* [What is required]: Gather each line of the entries below that includes "computer".

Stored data
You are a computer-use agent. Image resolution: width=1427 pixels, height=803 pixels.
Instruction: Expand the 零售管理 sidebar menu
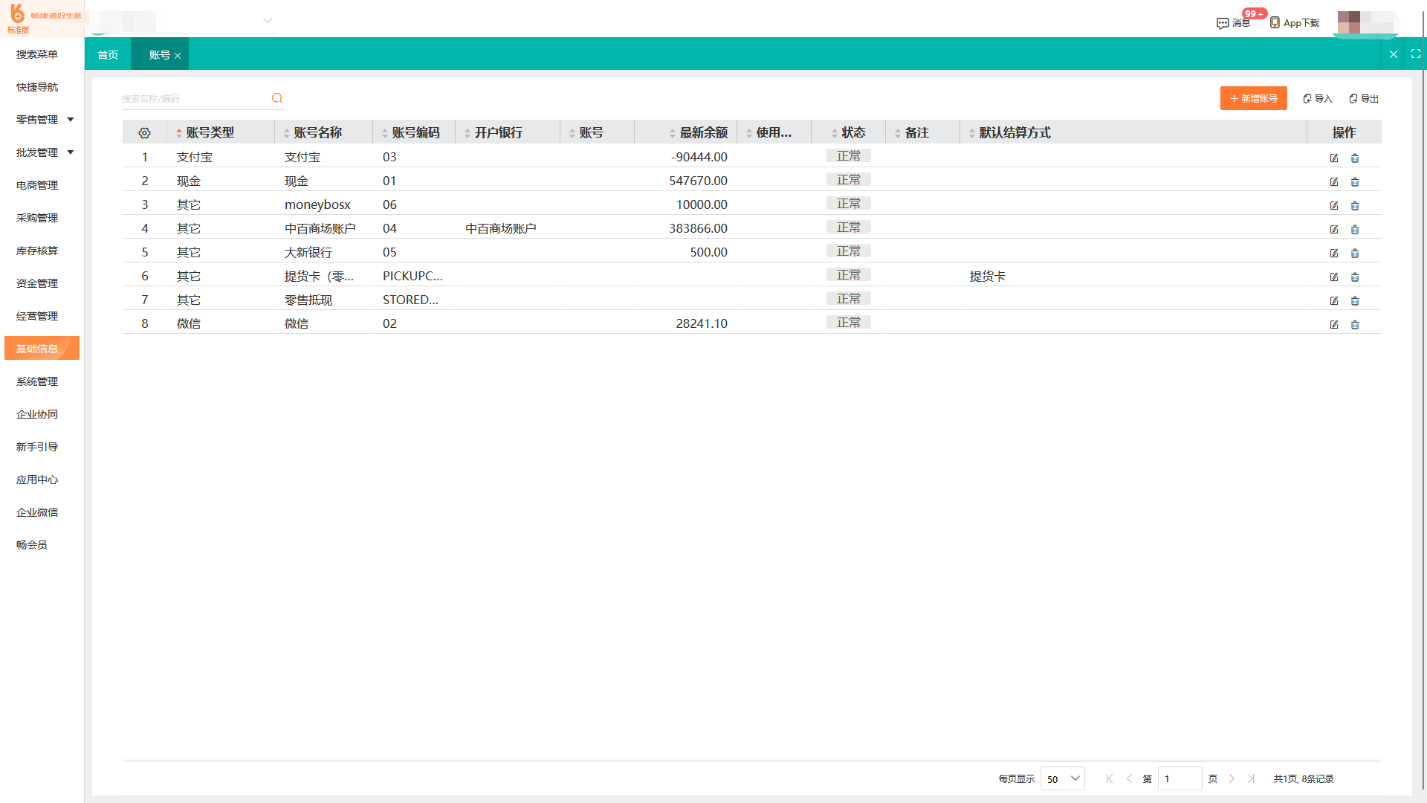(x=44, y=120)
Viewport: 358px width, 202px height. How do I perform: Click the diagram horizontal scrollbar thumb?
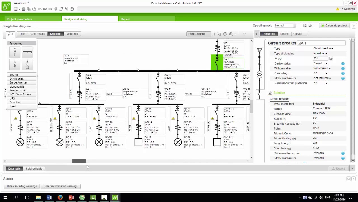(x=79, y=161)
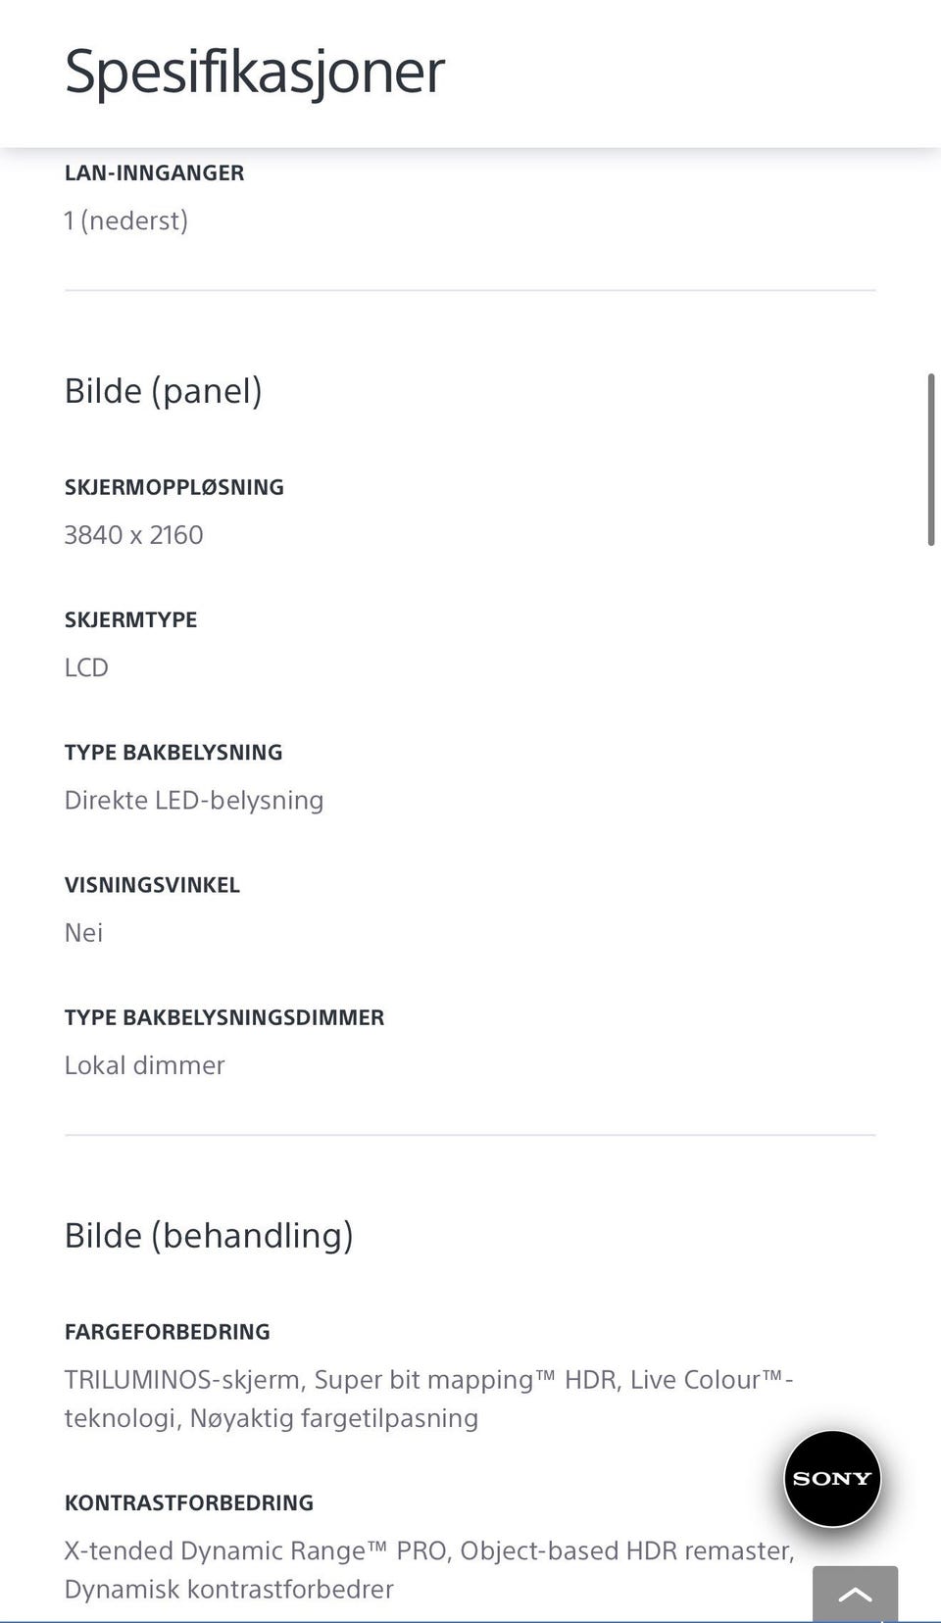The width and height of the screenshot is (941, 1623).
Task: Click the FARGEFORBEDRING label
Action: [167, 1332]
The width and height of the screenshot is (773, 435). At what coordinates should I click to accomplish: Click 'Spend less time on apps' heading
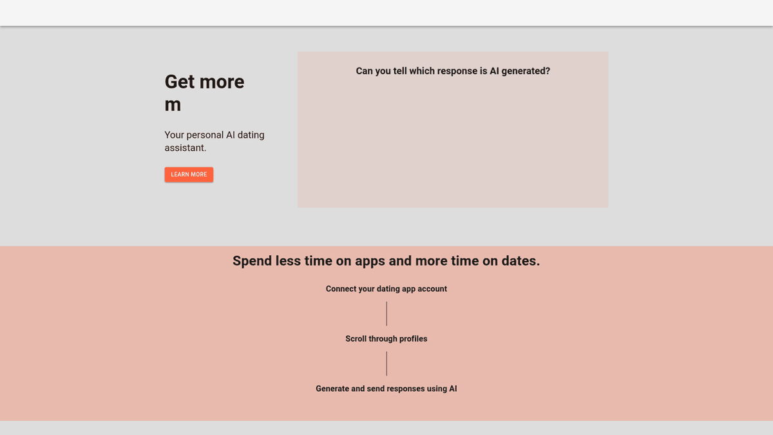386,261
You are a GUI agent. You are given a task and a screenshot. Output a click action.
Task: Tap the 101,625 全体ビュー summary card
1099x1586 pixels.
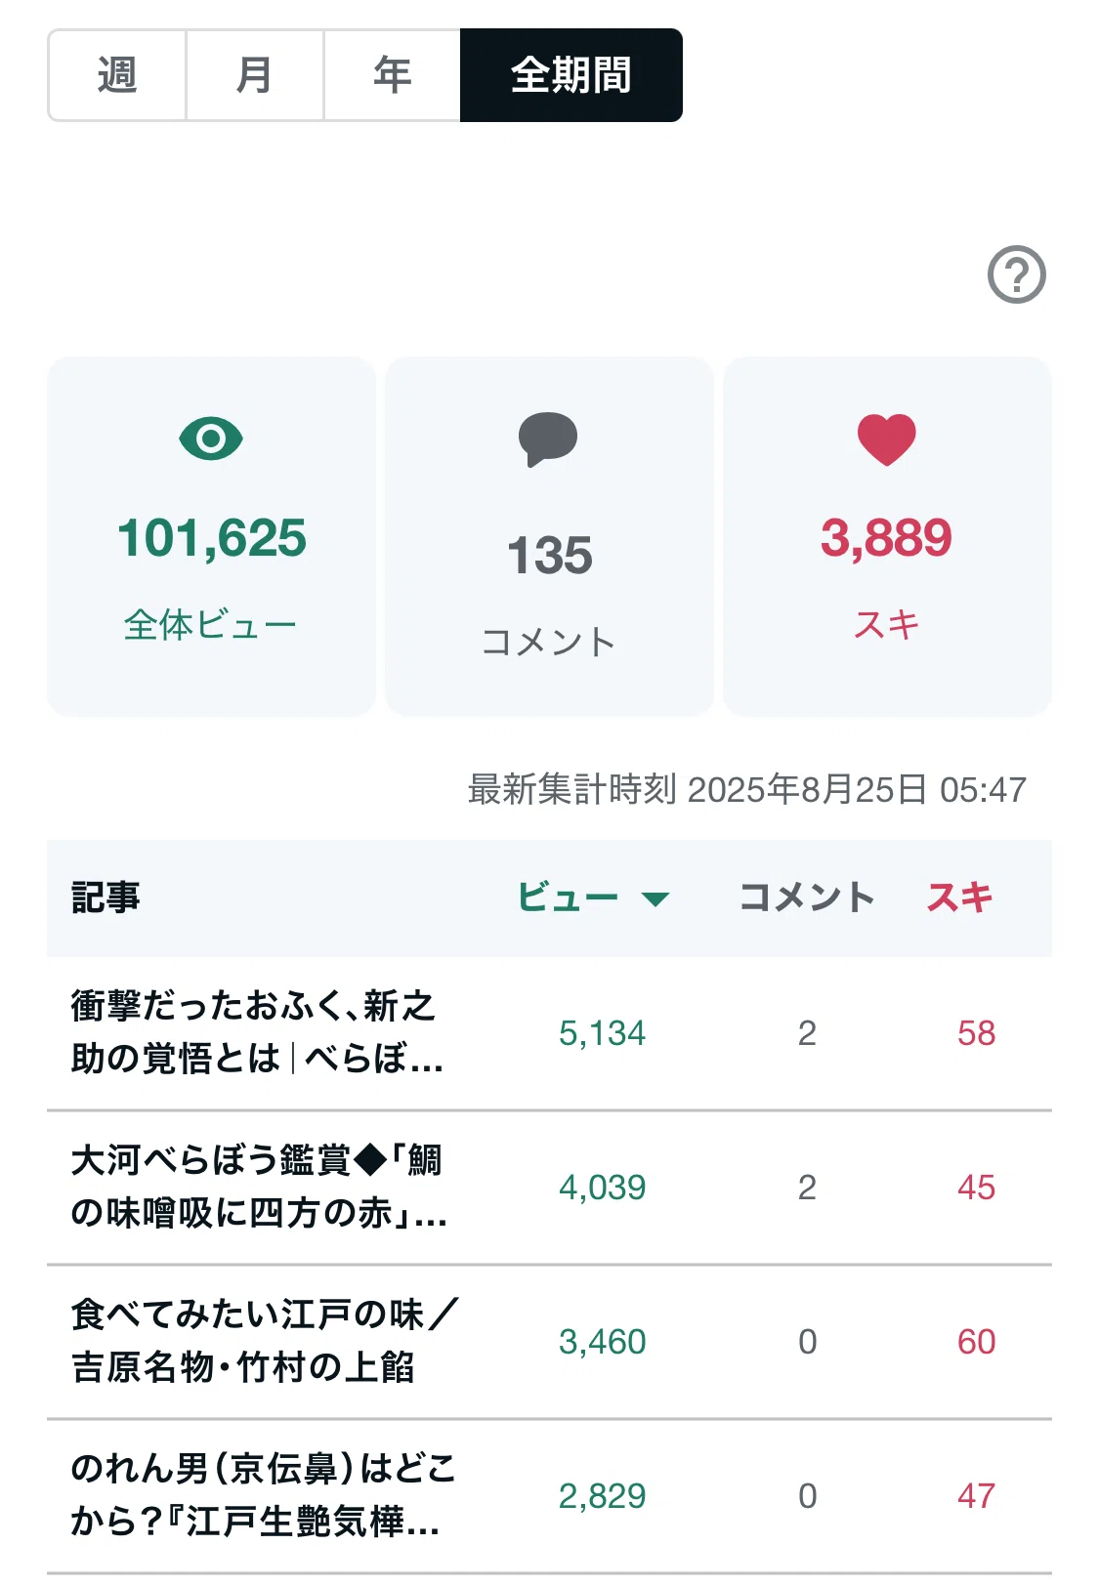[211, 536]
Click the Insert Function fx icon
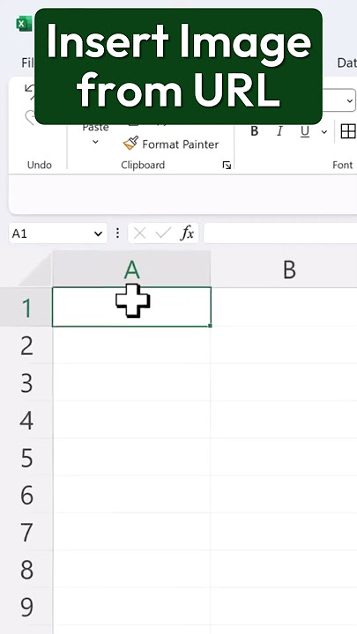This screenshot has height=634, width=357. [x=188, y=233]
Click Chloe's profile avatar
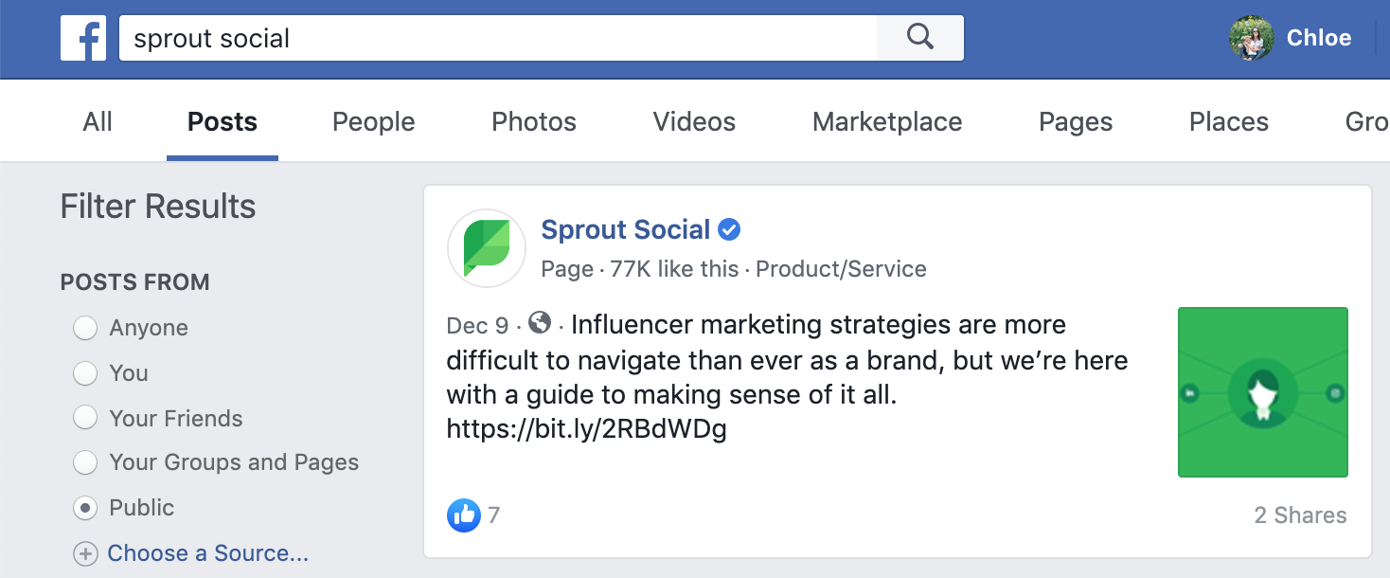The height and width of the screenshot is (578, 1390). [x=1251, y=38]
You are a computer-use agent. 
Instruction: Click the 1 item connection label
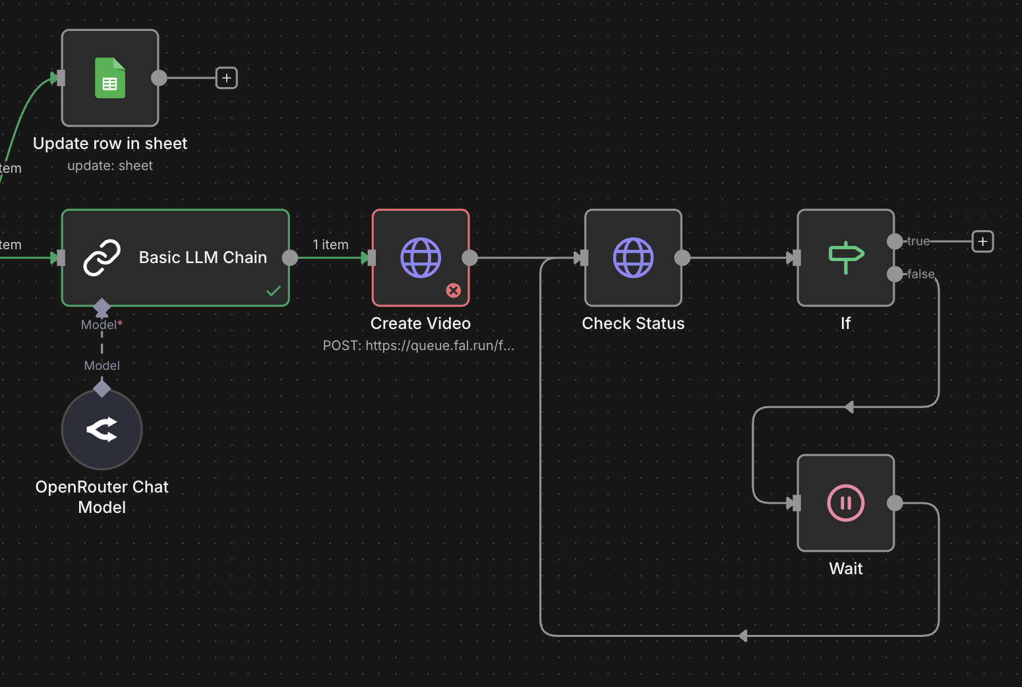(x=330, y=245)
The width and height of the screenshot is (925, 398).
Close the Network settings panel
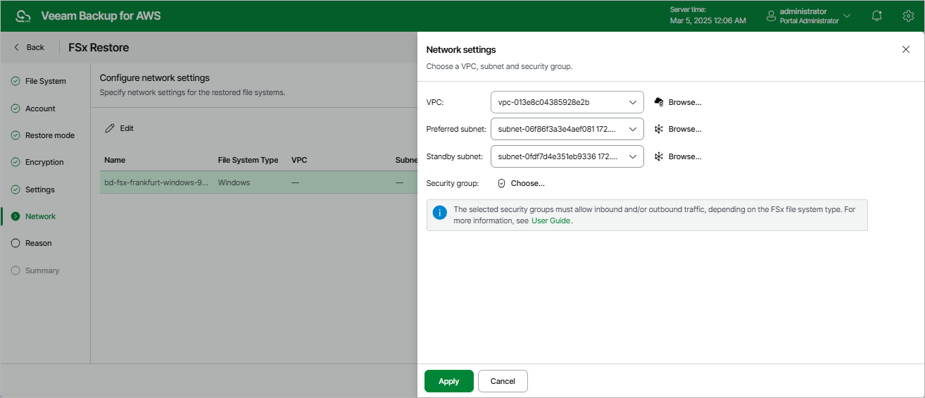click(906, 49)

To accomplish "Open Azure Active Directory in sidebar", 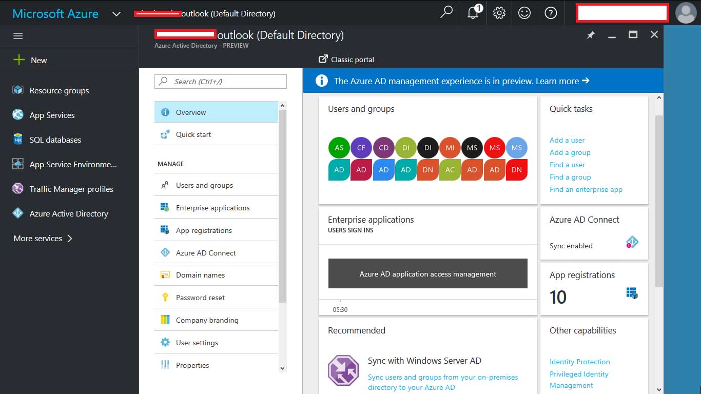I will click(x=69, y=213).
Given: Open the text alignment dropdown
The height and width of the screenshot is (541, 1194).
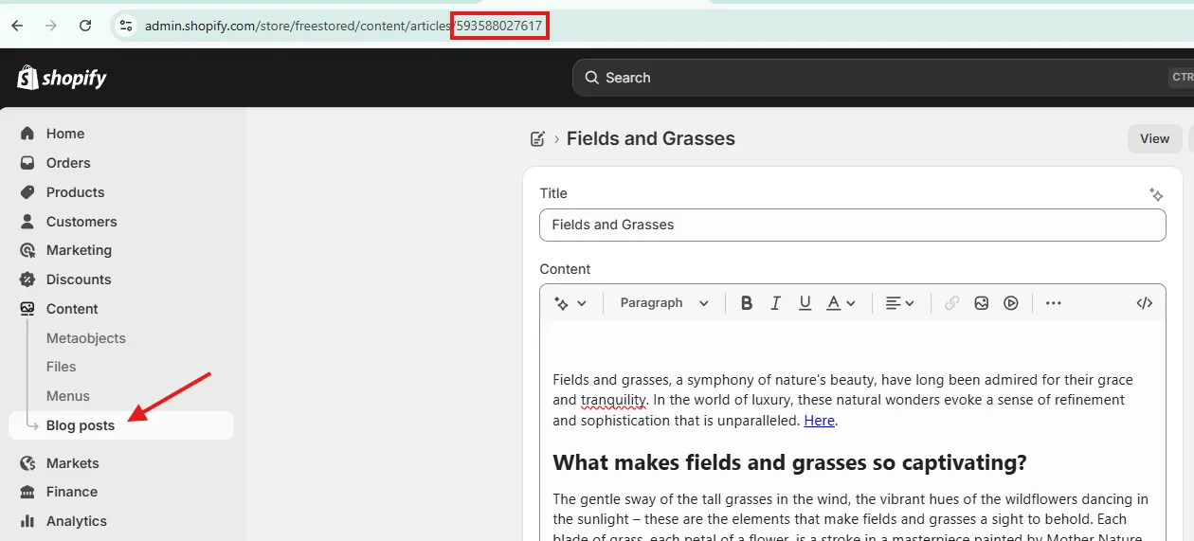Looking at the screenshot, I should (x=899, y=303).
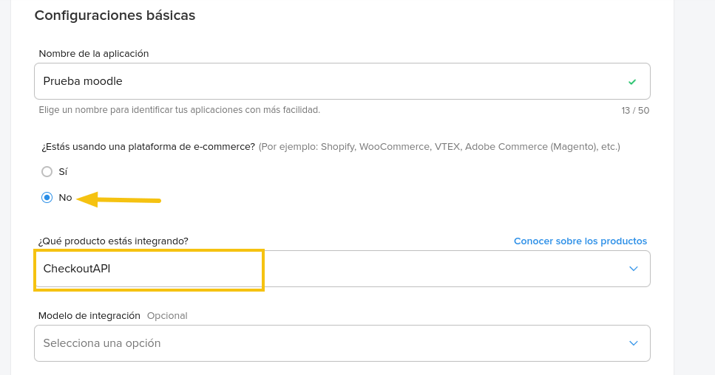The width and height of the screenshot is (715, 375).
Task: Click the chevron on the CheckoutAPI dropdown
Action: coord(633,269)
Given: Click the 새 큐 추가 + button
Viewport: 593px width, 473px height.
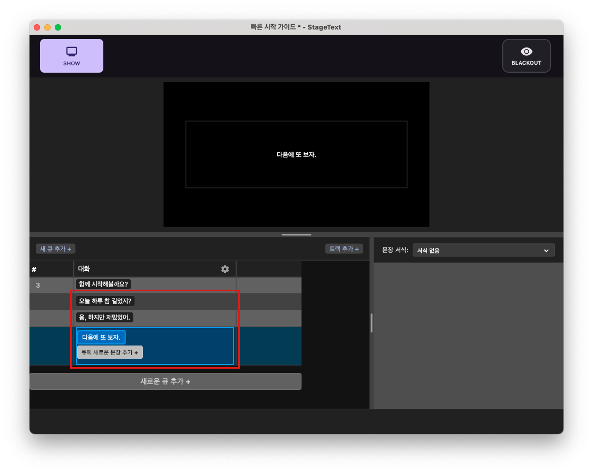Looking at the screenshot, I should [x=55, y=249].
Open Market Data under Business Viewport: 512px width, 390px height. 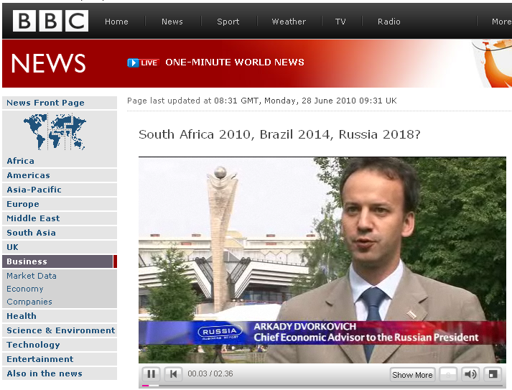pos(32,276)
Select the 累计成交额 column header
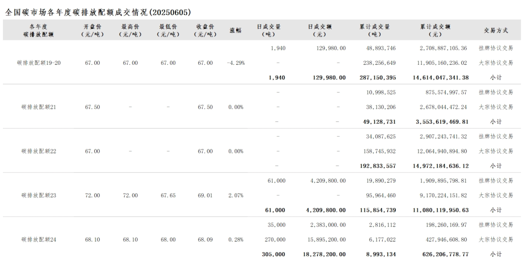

* [Written solution]:
You are a computer-use agent. Image resolution: width=1427 pixels, height=803 pixels.
You are a computer-use agent. 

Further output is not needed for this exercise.